• Reading text:
────────────────────────────────────────

There was a time when the commission that runs Cabot parks appeared to thumb its collective nose up at the mayor and city council.
They didn’t comply with repeated requests for the director to attend monthly meetings and give status reports even though the council is responsible for approving money that helps pay park bills. There was an air of secrecy about the commission, which banished reporters to the hallway for dubious executive sessions, and a hands-off attitude about the associations that run parks programs such as baseball, football and BMX racing.
But that was before Mayor Bill Cypert took office three years ago and started threatening to disband the commission if it didn’t, as he said, “raise the bar.” That request may have been confusing to the commission, which was by that time made up mostly of recent appointees still trying to understand their new positions.
Some almost certainly thought the real issue was the sales tax they hoped to pass to raise money for a baseball park and other improvements. If they were successful, they would get their improvements, but Cypert was unlikely to find voter support for the sales tax extension he hoped to pass for other projects, like the sewer improvements on Hwy. 5, which is expected to be the next major growth area. The mayor wanted one tax to pay for several projects to benefit many areas in the city. Parks commissioners wanted their own tax to pay for everything on their wish list. They had been without long enough, they said, and it was time to give Cabot residents recreational activities like other cities have.
A town-hall meeting held in November 2012 showed that the parks commission had the support of the various ball associations that run parks programs, but that support didn’t seem to sway the mayor and council from their resolve to force the parks commission to take more responsibility for running the parks or get out of the way and let them do it.
The meeting seemed staged until two of the commission’s newest members spoke up. Maggie Cope, who was appointed only months earlier, said she wasn’t given any direction when she was appointed. “Tell us what you want us to do to improve,” she said.

────────────────────────────────────────

• Extracted material:

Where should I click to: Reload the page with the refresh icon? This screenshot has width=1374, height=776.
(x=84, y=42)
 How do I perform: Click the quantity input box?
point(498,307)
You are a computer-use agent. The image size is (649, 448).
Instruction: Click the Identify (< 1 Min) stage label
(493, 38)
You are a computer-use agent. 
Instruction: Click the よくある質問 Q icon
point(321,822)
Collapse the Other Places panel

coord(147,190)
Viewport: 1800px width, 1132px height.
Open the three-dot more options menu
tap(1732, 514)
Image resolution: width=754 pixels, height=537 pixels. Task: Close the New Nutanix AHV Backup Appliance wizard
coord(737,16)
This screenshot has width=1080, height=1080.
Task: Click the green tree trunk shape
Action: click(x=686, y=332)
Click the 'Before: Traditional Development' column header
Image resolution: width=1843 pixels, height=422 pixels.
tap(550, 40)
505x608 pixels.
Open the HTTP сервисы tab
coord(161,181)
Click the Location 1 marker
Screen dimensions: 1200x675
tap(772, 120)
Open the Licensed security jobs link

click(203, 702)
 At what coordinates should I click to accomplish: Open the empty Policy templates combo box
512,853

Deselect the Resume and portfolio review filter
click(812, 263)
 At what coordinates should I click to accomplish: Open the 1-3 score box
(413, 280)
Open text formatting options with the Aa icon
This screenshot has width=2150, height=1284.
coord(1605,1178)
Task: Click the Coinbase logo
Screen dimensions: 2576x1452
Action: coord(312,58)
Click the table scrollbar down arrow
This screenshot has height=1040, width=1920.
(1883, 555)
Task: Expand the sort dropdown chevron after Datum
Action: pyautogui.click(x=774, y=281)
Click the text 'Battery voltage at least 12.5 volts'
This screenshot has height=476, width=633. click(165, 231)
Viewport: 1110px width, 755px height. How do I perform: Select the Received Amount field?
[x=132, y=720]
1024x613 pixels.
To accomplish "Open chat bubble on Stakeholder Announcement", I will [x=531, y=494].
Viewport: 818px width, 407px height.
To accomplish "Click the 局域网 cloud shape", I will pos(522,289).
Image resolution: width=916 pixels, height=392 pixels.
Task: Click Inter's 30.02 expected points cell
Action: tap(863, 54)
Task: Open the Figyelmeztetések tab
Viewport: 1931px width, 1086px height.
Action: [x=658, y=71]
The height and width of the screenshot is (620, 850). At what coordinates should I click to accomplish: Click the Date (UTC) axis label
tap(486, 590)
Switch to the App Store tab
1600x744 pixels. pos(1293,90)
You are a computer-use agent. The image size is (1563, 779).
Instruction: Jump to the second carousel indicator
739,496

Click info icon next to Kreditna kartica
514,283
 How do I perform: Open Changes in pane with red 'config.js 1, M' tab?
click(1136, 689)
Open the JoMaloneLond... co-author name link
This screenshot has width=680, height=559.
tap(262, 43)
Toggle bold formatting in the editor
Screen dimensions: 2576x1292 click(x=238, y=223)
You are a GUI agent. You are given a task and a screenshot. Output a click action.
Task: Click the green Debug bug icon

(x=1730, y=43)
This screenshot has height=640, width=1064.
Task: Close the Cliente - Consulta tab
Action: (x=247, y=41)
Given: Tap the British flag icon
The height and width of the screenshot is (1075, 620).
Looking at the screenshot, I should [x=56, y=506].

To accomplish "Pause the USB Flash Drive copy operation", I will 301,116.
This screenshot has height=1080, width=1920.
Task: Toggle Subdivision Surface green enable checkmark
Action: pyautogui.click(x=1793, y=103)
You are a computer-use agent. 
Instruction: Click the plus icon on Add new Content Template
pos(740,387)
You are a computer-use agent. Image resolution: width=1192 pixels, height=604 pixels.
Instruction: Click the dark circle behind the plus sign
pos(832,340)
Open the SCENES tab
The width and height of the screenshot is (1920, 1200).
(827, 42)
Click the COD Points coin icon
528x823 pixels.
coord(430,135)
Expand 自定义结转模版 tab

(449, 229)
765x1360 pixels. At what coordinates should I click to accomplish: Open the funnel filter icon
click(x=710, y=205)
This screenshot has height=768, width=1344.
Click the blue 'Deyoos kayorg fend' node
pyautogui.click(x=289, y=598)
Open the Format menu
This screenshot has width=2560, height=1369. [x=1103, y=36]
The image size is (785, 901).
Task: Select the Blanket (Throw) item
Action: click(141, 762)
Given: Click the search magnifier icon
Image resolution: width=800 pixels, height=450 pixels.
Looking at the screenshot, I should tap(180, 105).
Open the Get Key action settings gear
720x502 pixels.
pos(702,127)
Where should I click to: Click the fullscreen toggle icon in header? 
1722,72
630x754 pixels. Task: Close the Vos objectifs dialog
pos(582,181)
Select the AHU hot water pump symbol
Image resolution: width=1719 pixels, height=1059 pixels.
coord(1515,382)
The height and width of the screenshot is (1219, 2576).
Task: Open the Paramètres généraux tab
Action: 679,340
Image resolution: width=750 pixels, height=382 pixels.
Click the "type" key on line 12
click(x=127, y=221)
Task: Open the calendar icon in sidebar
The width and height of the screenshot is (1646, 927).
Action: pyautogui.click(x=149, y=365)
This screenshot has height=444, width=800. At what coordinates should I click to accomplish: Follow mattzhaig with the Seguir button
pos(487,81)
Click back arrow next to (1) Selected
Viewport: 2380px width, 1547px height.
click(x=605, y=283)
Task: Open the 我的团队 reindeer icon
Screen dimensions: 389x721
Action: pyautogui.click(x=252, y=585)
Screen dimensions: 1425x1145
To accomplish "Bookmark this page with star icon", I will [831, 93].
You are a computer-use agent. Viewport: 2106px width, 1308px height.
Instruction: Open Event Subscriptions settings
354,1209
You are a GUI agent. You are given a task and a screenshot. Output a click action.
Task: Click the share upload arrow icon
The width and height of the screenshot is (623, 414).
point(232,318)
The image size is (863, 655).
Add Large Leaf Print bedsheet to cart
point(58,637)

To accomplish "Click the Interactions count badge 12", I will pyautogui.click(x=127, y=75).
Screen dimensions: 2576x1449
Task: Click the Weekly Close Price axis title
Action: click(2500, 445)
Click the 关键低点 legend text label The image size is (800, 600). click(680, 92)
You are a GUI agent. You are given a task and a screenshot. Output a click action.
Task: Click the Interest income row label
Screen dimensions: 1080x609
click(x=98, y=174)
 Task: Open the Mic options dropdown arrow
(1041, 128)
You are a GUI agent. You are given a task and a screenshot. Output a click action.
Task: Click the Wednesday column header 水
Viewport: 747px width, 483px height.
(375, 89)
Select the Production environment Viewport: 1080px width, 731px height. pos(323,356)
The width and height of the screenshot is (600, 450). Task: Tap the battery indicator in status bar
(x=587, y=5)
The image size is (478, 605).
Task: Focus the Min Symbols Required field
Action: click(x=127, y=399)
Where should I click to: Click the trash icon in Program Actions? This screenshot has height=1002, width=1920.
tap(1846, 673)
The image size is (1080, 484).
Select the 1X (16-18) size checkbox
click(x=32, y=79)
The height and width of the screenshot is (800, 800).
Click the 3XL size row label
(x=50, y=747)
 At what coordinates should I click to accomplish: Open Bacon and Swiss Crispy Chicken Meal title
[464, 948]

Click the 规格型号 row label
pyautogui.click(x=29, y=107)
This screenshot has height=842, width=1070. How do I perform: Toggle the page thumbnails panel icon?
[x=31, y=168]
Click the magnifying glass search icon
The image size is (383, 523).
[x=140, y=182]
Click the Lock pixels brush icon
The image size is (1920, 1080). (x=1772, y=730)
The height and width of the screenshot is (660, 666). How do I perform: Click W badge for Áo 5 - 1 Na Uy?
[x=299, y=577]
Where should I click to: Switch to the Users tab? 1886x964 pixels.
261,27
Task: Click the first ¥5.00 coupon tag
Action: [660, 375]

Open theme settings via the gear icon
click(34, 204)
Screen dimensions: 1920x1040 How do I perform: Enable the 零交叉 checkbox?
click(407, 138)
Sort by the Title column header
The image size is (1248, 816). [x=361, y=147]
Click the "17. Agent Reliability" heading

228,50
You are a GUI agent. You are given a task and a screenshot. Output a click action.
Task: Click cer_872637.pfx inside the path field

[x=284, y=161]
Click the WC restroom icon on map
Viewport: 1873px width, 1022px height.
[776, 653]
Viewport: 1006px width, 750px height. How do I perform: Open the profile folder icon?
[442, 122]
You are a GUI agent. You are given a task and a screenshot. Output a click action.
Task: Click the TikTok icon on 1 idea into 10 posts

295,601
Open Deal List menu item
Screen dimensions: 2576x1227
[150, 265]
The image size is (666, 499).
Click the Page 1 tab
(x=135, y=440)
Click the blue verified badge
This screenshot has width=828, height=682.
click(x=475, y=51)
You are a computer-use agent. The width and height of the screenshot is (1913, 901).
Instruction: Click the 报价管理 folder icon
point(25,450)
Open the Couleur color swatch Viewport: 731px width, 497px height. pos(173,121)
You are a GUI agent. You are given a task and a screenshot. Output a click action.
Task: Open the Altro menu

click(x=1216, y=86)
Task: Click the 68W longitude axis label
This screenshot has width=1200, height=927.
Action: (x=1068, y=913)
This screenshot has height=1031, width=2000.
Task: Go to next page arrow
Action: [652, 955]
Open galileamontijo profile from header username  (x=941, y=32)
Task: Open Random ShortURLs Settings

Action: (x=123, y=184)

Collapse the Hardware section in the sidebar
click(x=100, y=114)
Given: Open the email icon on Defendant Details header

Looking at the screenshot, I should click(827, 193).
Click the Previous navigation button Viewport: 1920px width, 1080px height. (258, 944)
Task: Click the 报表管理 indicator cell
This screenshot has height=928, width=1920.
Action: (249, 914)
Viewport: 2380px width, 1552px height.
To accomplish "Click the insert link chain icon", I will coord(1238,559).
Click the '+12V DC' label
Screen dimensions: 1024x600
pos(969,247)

────────────────────────────────────────

• Set exercise 1: In the piece on the Cabot parks commission, what did Mayor Bill Cypert threaten to do if the commission didn't "raise the bar"?
• Set exercise 2: Return verbatim the rows starting with the line that contains "505x608 pixels." and going on through the line that contains "Action: [x=658, y=71]", with both of those lines included.

• Correct response 1: He threatened to disband the commission.

• Correct response 2:
505x608 pixels.
Open the HTTP сервисы tab
coord(161,181)
Click the Location 1 marker
Screen dimensions: 1200x675
tap(772, 120)
Open the Licensed security jobs link

click(203, 702)
 At what coordinates should I click to accomplish: Open the empty Policy templates combo box
512,853

Deselect the Resume and portfolio review filter
click(812, 263)
 At what coordinates should I click to accomplish: Open the 1-3 score box
(413, 280)
Open text formatting options with the Aa icon
This screenshot has width=2150, height=1284.
coord(1605,1178)
Task: Click the Coinbase logo
Screen dimensions: 2576x1452
Action: coord(312,58)
Click the table scrollbar down arrow
This screenshot has height=1040, width=1920.
(1883, 555)
Task: Expand the sort dropdown chevron after Datum
Action: pyautogui.click(x=774, y=281)
Click the text 'Battery voltage at least 12.5 volts'
This screenshot has height=476, width=633. click(165, 231)
Viewport: 1110px width, 755px height. How do I perform: Select the Received Amount field?
[x=132, y=720]
1024x613 pixels.
To accomplish "Open chat bubble on Stakeholder Announcement", I will [x=531, y=494].
Viewport: 818px width, 407px height.
To accomplish "Click the 局域网 cloud shape", I will pos(522,289).
Image resolution: width=916 pixels, height=392 pixels.
Task: Click Inter's 30.02 expected points cell
Action: tap(863, 54)
Task: Open the Figyelmeztetések tab
Viewport: 1931px width, 1086px height.
Action: [x=658, y=71]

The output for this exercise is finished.